Most states also require you to file an SR-22 certificate, which is proof that you carry at least the state-minimum liability coverage. The filing fee itself is small, typically $15 to $50 as a one-time charge. The expensive part is maintaining the high-risk policy behind it. Most states require you to keep the SR-22 in place for three years, though the requirement ranges from one to five years depending on the state and the offense. If your SR-22 lapses during that period, your license gets suspended again and the clock may restart.
Over three years, the cumulative insurance increase from a single DUI conviction can easily total $5,000 to $10,000 above what you’d otherwise pay. That cost alone often exceeds the attorney’s fee, which is worth remembering when weighing whether to invest in a strong defense that might result in reduced charges.
Thirty-one states and the District of Columbia now require ignition interlock devices for all DUI offenders, including first-time offenders. An interlock device requires you to pass a breath test before your car will start, and it logs every test result for the court. If your state or sentence requires one, the costs add up over the months you’re required to use it.

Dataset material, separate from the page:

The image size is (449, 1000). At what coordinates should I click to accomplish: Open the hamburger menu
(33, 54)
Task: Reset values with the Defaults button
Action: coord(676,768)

For a 12-month interlock requirement, the total typically falls between $1,000 and $2,000. Vehicles with non-standard wiring, like hybrids or electric vehicles, may cost more to install. Some states offer income-based assistance programs for defendants who can’t afford the device, since the alternative, no driving at all, often means losing a job.
Most DUI convictions come with court-ordered education or treatment programs. A basic first-offense alcohol education course typically costs $250 to $500, though some states charge significantly more. Longer or more intensive treatment programs for repeat offenders or high-BAC cases can run $1,000 to $2,000 or higher. Courts may also require attendance at a victim impact panel, which usually costs $20 to $75.
License reinstatement adds another fee once your suspension period ends. State motor vehicle agencies charge an administrative fee to restore your driving privileges, typically ranging from $55 to $500 depending on the state and the offense. This fee is separate from any fines, separate from the SR-22, and often surprises people who assume their license comes back automatically when the suspension expires.
If the defense involves expert witnesses, such as a toxicologist to challenge blood-test results or an accident reconstructionist, those fees are billed separately from the attorney’s fee. Expert witnesses charge a median of roughly $450 per hour for case preparation and $500 per hour for courtroom testimony. Even a modest expert engagement involving a few hours of file review and a half-day of testimony can add $2,000 to $5,000 to the total defense cost. Not every case needs an expert, but when the prosecution’s evidence has technical weaknesses, the investment can be decisive.
When you combine the attorney’s fee with fines, surcharges, insurance increases, interlock costs, mandatory programs, and license reinstatement, a first-offense DUI conviction commonly costs between $10,000 and $25,000 over the first few years. Felony convictions, repeat offenses, or cases involving accidents push that figure considerably higher. The attorney’s fee, which feels like the biggest expense at the time of arrest, often turns out to be less than half the total financial impact.
This is exactly why the quality of your defense matters beyond the immediate case outcome. A lawyer who negotiates a reduction from DUI to reckless driving, for example, may save you thousands in insurance premiums alone over the following three to five years, plus the interlock costs you avoid and the criminal record consequences that affect employment. Evaluating attorney cost in isolation, without considering what a better outcome saves you downstream, is the most expensive mistake defendants make.